Nonlinear Iterative Partial Least Squares (NIPALS) algorithm can be used within PCA.

## Partial Least Squares (PLS)

*Partial Least Squares (PLS)* (also known as Projection to Latent Structure) is a popular method for modeling industrial applications. It was developed by Wold in the 1960s as an economic technique, but soon its usefulness was recognized by many areas of science and applications including *Multivariate Statistical Process Control (MSPC)* in general and chemical engineering in particular.

It many ways, *PLS *can be regarded as a substitute for the method of multiple regression, especially when the number of predictor variables is large. In such cases with regression, there is seldom enough data to construct a reliable model that can be used for predicting the **dependent data Y** from the **predictor variables X**. Instead, we get a model that can perfectly fit the training data while performing poorly on unseen samples.
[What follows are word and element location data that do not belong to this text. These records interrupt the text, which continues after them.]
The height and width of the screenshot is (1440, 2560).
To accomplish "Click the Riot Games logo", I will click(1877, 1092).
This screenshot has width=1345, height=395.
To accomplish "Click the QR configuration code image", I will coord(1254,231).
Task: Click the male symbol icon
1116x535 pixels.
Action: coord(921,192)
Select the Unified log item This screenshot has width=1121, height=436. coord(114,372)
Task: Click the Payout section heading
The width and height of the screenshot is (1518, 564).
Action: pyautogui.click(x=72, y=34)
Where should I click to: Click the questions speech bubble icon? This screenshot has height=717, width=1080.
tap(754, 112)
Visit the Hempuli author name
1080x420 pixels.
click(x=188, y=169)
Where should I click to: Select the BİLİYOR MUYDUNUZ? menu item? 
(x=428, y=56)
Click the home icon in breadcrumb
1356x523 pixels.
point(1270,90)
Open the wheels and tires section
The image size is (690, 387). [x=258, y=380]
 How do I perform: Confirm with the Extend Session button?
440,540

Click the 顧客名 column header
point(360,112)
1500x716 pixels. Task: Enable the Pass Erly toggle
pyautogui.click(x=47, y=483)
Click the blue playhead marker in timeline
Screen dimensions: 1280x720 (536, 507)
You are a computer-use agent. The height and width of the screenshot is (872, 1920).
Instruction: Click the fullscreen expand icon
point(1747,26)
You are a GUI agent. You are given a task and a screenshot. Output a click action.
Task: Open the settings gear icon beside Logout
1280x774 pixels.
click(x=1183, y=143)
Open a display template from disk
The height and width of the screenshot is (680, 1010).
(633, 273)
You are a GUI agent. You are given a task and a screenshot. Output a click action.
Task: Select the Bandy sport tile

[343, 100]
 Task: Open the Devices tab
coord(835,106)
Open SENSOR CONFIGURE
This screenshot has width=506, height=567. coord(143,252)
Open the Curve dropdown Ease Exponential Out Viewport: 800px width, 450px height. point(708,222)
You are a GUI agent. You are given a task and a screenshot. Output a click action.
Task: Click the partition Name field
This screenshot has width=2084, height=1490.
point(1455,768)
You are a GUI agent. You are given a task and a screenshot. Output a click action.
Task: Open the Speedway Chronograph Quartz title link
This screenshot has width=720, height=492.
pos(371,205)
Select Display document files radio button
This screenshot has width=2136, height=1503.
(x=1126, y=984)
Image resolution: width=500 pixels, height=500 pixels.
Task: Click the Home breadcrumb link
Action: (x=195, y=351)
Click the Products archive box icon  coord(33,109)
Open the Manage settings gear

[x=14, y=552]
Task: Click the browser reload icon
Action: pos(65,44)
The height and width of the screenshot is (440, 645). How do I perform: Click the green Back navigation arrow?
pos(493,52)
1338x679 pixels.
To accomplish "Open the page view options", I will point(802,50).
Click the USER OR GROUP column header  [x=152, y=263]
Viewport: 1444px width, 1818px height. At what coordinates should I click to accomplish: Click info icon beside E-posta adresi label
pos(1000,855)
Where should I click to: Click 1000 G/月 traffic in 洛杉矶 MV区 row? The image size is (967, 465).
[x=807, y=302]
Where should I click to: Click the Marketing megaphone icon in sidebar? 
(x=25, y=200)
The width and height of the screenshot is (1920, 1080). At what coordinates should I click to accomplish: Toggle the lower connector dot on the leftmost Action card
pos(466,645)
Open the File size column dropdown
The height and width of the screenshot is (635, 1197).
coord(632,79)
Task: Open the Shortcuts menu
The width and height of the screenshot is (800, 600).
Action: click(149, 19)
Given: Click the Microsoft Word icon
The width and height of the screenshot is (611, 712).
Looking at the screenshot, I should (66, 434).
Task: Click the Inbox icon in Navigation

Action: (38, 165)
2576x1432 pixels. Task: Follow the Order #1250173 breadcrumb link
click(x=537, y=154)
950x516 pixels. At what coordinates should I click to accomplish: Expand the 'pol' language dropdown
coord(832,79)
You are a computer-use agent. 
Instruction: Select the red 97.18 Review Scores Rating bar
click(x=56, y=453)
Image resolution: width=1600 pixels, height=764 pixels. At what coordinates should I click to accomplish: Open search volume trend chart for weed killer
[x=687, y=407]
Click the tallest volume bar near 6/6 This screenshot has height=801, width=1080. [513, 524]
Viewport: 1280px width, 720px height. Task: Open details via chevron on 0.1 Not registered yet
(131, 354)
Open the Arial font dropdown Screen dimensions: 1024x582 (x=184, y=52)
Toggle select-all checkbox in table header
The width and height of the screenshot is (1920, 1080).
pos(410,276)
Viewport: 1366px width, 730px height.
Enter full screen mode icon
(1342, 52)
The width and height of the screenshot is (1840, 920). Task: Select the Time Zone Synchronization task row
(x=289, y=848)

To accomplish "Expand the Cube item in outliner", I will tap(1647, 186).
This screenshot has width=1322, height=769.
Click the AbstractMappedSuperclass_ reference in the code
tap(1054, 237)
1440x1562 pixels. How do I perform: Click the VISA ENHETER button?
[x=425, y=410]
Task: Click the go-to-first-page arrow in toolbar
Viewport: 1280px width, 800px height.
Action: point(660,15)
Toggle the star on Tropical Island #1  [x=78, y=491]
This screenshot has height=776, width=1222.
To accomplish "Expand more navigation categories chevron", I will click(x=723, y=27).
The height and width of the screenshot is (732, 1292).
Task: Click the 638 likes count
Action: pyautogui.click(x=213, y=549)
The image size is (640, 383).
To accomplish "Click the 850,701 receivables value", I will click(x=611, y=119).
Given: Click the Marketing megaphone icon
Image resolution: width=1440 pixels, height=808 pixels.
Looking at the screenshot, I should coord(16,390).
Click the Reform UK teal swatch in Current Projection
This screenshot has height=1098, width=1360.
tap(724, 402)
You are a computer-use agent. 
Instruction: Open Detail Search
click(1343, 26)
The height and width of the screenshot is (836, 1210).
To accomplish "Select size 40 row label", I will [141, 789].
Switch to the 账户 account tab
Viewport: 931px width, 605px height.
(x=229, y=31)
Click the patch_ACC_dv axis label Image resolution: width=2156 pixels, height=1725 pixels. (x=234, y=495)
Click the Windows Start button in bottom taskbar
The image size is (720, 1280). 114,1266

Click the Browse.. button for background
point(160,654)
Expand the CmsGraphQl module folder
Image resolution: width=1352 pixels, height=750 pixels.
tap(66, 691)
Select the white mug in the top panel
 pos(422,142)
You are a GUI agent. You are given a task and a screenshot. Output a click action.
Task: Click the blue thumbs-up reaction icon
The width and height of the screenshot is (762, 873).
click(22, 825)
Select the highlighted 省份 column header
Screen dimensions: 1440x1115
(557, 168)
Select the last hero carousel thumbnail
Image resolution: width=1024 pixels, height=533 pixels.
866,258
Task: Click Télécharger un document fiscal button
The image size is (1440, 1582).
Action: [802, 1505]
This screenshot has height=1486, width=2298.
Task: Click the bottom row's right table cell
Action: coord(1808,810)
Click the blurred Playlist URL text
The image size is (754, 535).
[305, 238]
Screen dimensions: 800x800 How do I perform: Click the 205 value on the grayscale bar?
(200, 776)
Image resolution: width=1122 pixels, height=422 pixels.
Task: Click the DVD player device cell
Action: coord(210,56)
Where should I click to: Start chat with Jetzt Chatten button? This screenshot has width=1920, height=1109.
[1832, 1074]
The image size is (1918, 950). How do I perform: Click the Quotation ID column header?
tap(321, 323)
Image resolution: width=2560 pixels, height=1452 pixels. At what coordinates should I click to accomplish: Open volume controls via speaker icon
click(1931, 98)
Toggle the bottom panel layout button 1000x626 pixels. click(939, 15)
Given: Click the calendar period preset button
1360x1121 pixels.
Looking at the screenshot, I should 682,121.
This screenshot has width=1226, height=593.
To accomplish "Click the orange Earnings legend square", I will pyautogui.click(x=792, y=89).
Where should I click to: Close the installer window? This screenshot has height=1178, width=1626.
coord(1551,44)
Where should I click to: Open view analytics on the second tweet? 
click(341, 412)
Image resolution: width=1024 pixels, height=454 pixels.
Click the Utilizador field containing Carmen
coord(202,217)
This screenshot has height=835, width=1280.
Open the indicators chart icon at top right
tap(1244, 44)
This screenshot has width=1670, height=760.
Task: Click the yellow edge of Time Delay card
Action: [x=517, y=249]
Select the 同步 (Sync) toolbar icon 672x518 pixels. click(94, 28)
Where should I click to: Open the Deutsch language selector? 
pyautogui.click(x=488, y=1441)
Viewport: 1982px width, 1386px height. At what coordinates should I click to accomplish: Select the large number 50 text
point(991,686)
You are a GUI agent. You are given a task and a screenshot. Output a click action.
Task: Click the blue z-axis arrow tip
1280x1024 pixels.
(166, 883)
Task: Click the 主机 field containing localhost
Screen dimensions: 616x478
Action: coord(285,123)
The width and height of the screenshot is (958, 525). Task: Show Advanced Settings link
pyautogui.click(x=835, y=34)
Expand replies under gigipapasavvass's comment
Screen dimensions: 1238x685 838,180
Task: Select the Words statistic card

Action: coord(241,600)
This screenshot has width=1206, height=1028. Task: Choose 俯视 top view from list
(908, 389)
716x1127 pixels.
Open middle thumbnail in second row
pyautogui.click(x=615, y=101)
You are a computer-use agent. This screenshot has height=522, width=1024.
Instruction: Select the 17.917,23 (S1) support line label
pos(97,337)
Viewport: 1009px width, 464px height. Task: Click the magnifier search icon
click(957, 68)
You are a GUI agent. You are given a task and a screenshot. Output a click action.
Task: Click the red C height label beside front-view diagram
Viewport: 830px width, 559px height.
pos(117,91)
This problem is known as over-fitting (Bishop 1995).

*PLS *alleviates this problem by adopting the "often correct" assumption that, although there might be a large number of predictor variables, the data may actually be much simpler and can be modeled with the aid of just a handful of components (also known as latent).

Nonlinear Iterative Partial Least Squares (NIPALS) algorithm can be used within PLS.

## Batch-Wise Multi-Way Partial Least Squares (BMPLS)

Although the *PLS *method is extremely useful for tackling *MSPC *problems, it is strictly applicable to 2-dimensional problems. Thus, before analyzing 3-dimensional batch data, it must be transformed.

This can be achieved using the method of unfolding batch-wise. The 3-dimensional matrix is unfolded in the direction of the batches.

## Time-Wise Multi-Way Principal Component Analysis (TMPCA) and Time-Wise Multi-Way Partial Least Squares (TMPLS)

Batch processes are by nature time based. It is not only the trajectory of the batch variables that vary in time but also the correlation among them. Therefore, any monitoring system should implicitly include this dynamic time dependency.

As a result, *PCA *and *PLS *models built on time-wise unfolding are particularly sensitive, not only to the quality of a batch as a whole but also to the time dependent conditions under which the batch was evolved.